I’m Not a “Traditional” Type of Person
I have no desire to be a household breadwinner. Not that modern marriage makes that obligatory, but there is always the unspoken expectation that “the man of the house” rules the roost and takes charge. From my posting, you are probably aware that I am an anti-feminist, but that doesn’t mean I am anti-equality. If anything, I resent the pressure of being expected to lead, make decisions for the family and generally “be a man” as we still disgracefully call it. I want equality in a relationship.

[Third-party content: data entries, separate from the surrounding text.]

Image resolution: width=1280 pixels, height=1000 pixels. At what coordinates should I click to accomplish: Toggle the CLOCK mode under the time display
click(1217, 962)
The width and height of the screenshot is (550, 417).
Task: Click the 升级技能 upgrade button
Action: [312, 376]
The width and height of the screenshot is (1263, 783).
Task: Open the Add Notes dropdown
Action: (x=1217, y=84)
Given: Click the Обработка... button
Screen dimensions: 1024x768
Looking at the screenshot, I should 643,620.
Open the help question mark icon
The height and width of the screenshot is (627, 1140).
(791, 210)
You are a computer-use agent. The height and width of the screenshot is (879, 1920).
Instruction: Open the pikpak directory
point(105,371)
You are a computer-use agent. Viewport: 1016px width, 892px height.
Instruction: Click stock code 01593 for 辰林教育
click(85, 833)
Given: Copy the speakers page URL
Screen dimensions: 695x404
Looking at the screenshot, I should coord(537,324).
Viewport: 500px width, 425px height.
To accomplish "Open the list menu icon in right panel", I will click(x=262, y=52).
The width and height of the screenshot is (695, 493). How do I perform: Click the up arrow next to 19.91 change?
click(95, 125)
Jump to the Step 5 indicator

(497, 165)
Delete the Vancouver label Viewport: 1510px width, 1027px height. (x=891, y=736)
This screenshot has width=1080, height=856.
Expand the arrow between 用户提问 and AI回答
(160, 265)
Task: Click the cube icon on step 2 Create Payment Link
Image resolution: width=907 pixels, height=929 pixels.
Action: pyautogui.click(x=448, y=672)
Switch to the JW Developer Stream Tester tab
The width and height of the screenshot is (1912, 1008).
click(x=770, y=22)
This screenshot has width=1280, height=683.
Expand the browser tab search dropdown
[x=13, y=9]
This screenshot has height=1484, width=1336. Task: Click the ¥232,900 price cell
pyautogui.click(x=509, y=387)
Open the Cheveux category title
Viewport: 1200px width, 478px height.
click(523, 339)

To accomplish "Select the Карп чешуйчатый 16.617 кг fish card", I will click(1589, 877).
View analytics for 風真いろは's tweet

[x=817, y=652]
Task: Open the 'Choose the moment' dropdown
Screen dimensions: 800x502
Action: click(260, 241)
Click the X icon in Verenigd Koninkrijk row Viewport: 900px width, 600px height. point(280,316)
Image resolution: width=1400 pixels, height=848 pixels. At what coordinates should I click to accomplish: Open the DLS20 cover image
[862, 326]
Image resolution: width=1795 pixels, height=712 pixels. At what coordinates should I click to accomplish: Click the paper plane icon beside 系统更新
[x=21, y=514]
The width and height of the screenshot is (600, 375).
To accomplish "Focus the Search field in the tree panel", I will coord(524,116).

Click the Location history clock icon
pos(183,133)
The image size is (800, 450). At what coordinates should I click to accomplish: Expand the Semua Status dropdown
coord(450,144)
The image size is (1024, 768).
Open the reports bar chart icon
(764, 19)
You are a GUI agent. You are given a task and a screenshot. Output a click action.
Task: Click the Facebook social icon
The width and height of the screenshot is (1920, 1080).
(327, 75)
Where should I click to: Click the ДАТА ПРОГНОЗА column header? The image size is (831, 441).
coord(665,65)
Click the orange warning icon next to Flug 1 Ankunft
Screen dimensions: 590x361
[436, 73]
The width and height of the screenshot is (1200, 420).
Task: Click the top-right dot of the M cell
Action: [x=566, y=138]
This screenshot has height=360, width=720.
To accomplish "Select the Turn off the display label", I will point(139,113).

There is No Benefit – For Anyone
There used to be tax benefits to getting married, but not now. The married person’s tax relief in the UK applies only to those around retirement age. Today, we can do all the thing associated with marriage. I can nominate my girlfriend to receive my pension and savings in the result of death and vice versa. If we’re living together long enough, that entitlement becomes automatic anyway.
Because Divorce Hurts
It’s not just the going over the intimate details. It’s not just the dividing up meagre possessions (although you would do this with any breakup), it’s that the pain of knowing she chose another man over you only intensifies with every slow, deliberate piece of bureaucracy from the courts. Leaving solicitor fees aside, there is something gutwrenching about having to apply to a court to tell you that you are no longer together and having to pay for the “privilege” of the legal and final separation that means you can start your healing process.